Lembro de que minha mãe estava
cansada quando eu nasci,
muito cansada,
e que meu pai nos olhava da porta do quarto,
com seu olhar de homem.
Quando eu nasci,
já havia a misteriosa paixão
que rompe das fendas das pedras de ferro
e a Rua Professor Mata Pereira urdia outras belezas.
*
A filha de Zélia
O mistério que pulsa
e sedimenta o devir mais pleno
vem erigir na filha de Zélia,
toda feita de silêncios.
O que dela escapa, seus resíduos e beleza,
projeta imenso amor em novos corpos
e impulsiona a luz em outros, distantes.
A filha de Zélia nos liberta.
Se menstrua, resgata a história de uma grandeza,
nos libera em fluxos de bondade.
Se não menstrua, expia, se alegra, sufoca, goza
e expande as possibilidades de um bem maior.

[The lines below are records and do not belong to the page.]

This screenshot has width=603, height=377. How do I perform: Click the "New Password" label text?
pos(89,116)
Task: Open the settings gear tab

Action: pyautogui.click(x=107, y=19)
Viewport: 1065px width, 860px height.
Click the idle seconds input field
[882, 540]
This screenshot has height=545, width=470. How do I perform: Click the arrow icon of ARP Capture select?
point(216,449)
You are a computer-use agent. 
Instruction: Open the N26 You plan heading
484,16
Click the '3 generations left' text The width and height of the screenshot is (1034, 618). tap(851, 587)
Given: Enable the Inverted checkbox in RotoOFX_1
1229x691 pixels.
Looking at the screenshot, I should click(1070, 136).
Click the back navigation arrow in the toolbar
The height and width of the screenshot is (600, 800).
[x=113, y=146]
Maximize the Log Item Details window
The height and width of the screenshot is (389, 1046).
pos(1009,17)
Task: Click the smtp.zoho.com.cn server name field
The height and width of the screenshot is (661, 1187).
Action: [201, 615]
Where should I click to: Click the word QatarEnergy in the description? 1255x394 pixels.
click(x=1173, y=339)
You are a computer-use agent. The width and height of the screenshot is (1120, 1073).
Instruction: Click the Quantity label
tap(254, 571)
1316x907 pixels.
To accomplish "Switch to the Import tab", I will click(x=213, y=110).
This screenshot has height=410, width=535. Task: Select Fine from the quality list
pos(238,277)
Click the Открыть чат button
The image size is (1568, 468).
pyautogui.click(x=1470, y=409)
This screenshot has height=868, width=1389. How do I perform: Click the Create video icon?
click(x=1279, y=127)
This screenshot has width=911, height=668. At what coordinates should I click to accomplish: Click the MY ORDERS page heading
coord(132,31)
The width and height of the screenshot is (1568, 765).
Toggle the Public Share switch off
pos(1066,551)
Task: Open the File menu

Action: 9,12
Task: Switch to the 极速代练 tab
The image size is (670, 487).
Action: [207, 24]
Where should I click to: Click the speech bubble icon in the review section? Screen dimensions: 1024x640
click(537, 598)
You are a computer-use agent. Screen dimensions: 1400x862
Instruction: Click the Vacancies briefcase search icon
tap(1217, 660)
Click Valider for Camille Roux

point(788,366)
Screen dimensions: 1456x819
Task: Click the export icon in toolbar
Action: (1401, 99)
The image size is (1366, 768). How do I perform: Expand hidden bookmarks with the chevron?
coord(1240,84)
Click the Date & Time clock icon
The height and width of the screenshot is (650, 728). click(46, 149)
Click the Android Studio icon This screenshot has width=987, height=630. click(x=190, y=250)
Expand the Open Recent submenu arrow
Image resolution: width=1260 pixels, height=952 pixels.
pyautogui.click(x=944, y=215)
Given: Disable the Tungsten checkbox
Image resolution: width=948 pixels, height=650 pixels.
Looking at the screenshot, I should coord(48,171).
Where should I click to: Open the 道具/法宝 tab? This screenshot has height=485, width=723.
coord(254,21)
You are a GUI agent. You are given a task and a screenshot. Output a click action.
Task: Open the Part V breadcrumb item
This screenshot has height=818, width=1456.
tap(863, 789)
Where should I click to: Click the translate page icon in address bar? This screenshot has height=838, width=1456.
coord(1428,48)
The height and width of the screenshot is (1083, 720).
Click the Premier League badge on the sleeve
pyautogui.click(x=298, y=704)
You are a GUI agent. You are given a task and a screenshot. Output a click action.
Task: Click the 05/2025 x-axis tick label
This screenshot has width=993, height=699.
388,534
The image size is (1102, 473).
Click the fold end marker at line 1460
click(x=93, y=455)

Das mãos rudes dos homens que tocam o sonho,
é que se borda a fantasia
a envolver os olhos apaixonados da filha de Zélia,
toda ornada de desejos.
E quando, sem cerimônia, o amor se derrama
e a vida vem ter com os seus,
chora a filha de Zélia,
toda feita de luzes,
crendo no que ninguém mais crê,
vendo repouso onde ninguém mais vê.
*
O Verbo usurpado
Reaver o Verbo usurpado,
moldá-lo
com mãos de poesia,
promovê-lo uterino
e no vinco do seu afeto mais íntimo
depositar a luz de teus resíduos.
Devassar o Verbo usurpado,
lamber-lhe a boca
de muitos mistérios,
mordê-lo no gozo
e a ele se fundir
como que a tecer liberdades.
Mirar o Verbo usurpado,
plantar na sua paisagem inóspita
um outro horizonte,
feito do revés do silêncio
de quando arrancaram tua língua.
Desanuviar o Verbo usurpado,
expulsá-lo da espessa garganta,
prenhe de desejos,
e contemplar a ranhura
que seus pés dançantes realizam
na roda do Tempo.
Sangrar o coração do Verbo usurpado,
ser fluxo descontínuo
em suas entranhas,
ser dele o transe
e remover a sua tez opaca:
anoitecê-lo, salvá-lo.
*
Minhas filhas
Quando a dor chegar,
navalha em histeria,
saibam, minhas filhas,
todo corte há de fechar
como a noite se fecha
em face do novo dia.
Minhas filhas, fantasmas
nascerão da vossa ilusão,
mas não se atemorizem.
Deixem que se abriguem
na luz de vossas fantasias,
posto que sentem medo
e já não podem com o ermo
de tantas vidas vazias.
Minhas filhas, paciência,
que um fruto para maturar
tem seu tempo e cadência,
e se acontecer de mirrar
terá sido na exata frequência.
Minhas filhas, atenção:
não cedam à tentação
de querer resolver os
problemas do mundo.
Antes, tentem resolver
os seus, o que já exige
um esforço profundo.
Chorem se tiver de chorar,
lutem se tiver de lutar,
gritem se tiver de gritar,
calem se tiver de calar,
avancem se tiver de avançar,
recuem se tiver de recuar,
mas tenham esperanças,
minhas filhas,
virtude maior não há
do que saber esperar.
Vão à praia
num domingo de sol,
minhas filhas,
e sejam felizes.
Mas se não quiserem,
minhas filhas, não vão,
e sejam igualmente felizes
num domingo de sol,
que a praia inteira
estará à vossa disposição,
de verão a verão.
Sejam honestas,
minhas filhas,
paguem as contas,
estejam no trabalho,
rezem às santas…
Mas ainda que atrasem
os pagamentos,
quem faltem ao serviço
ou deixem de suplicar,
nem por isso,
minhas filhas,
fiquem tontas:
às favas, as contas,
aos ares, o trabalho,
às santas, o descanso,
que a máquina do mundo
segue sendo o que é,
como segue expiando a vida
na mais pura profissão de fé.
Fiquem certas de que o amor virá,
fiquem certas de que o amor irá,
e ainda mais certas
de que outro amor chegará.
Se queiram bem,
minhas filhas,
para que vosso bem
quebrante o espírito
de quem não o tem.
Minhas filhas,
não preguem tantas certezas
não guardem tantas dúvidas,
caminhem com leveza,
pois nesse ir e vir,
tudo se conforma no próprio existir,
desde a hora de chegar
até a hora de partir.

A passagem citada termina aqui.